WHAT THE TASK ASKS. Within the entries below, the lines from the one with "The height and width of the screenshot is (666, 1568)." through the one with "The width and height of the screenshot is (1568, 620)." are to be set down exactly, both ends kept.

DATA UNDER STUDY.
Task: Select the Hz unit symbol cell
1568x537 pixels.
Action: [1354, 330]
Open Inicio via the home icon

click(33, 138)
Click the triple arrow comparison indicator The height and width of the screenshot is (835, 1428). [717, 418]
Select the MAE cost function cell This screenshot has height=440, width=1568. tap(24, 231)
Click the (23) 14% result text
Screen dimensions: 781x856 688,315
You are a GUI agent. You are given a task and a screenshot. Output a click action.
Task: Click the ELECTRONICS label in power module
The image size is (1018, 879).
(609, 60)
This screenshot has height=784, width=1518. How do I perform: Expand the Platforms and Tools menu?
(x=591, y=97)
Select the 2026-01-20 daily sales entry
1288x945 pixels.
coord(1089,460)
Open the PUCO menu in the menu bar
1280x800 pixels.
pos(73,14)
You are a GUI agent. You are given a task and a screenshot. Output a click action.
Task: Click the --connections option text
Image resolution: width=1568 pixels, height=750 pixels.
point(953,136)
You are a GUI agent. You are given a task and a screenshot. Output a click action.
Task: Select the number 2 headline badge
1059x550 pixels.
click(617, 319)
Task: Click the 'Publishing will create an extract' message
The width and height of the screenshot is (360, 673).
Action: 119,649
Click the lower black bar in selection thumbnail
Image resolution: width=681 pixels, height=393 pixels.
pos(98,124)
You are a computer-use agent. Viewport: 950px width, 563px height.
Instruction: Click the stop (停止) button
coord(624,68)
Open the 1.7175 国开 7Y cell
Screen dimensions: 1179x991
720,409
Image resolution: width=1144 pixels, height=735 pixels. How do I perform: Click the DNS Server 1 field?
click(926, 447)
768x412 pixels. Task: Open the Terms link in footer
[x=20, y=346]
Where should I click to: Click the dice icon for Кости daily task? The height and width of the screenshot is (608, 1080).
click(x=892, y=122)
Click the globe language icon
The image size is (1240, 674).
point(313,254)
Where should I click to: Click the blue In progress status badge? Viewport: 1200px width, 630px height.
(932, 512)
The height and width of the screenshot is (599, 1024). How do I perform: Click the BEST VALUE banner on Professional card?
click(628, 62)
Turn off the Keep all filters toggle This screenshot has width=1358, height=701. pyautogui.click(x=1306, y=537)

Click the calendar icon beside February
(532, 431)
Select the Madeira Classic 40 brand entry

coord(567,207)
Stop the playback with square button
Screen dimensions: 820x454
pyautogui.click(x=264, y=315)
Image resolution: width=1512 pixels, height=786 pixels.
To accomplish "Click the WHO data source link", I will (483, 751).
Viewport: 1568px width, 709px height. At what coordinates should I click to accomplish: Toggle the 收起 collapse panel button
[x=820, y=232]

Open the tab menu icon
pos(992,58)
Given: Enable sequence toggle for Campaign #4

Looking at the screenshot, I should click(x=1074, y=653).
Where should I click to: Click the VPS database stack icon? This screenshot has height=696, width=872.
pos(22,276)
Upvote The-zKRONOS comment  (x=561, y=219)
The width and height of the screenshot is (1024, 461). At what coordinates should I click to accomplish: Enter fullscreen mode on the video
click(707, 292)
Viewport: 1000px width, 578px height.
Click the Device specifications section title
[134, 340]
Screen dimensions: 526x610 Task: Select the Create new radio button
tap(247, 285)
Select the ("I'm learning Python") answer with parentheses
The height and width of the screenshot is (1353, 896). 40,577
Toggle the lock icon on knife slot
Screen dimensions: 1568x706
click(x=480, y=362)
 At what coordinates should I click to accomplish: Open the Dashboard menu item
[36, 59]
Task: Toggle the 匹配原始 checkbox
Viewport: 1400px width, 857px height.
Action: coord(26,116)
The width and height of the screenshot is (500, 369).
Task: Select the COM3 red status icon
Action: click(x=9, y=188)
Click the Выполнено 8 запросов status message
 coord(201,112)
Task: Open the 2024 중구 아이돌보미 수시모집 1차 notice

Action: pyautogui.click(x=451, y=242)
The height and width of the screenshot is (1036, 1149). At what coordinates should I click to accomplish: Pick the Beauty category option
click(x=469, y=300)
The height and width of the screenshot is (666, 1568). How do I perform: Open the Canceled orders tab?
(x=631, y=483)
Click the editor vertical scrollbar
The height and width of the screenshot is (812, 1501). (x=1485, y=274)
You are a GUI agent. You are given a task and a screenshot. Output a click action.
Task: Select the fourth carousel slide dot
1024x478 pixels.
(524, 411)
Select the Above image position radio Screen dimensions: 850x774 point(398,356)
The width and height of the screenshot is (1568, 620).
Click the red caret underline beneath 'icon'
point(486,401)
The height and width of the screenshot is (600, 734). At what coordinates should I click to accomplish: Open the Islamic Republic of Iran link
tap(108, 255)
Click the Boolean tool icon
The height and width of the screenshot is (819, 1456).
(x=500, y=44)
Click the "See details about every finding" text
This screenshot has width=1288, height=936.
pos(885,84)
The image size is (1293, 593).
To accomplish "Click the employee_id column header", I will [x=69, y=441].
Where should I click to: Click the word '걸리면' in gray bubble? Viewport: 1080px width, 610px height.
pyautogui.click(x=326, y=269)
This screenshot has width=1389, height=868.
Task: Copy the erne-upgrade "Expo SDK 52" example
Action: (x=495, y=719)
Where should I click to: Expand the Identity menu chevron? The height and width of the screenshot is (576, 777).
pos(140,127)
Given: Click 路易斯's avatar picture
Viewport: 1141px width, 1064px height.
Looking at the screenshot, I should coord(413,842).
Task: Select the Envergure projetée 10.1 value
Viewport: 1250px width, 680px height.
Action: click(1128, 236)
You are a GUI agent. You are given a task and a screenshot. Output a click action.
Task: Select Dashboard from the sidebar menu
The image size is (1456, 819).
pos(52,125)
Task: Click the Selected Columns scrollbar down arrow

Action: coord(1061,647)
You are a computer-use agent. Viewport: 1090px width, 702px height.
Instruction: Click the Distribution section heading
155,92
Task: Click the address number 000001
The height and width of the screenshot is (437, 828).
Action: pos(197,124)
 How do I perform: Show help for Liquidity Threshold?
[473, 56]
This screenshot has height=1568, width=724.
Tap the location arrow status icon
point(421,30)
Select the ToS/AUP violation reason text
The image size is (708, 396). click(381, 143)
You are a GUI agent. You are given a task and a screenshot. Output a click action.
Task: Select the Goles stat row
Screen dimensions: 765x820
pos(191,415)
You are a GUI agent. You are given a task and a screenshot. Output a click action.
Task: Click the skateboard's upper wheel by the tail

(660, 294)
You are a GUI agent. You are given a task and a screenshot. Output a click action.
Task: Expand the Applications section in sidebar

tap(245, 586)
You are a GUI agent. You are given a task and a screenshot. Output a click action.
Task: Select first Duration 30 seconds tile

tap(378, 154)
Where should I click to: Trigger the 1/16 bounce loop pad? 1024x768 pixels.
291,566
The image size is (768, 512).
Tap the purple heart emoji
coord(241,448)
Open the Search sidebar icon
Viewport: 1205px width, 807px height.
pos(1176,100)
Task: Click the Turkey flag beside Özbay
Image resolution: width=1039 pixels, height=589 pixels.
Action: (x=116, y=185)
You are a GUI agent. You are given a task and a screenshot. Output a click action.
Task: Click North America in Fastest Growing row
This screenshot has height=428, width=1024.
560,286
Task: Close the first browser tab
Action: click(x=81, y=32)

SOLUTION FOR THIS TASK.
The height and width of the screenshot is (666, 1568). How do I perform: Open the Canceled orders tab?
(x=631, y=483)
Click the editor vertical scrollbar
The height and width of the screenshot is (812, 1501). (x=1485, y=274)
You are a GUI agent. You are given a task and a screenshot. Output a click action.
Task: Select the fourth carousel slide dot
1024x478 pixels.
(524, 411)
Select the Above image position radio Screen dimensions: 850x774 point(398,356)
The width and height of the screenshot is (1568, 620).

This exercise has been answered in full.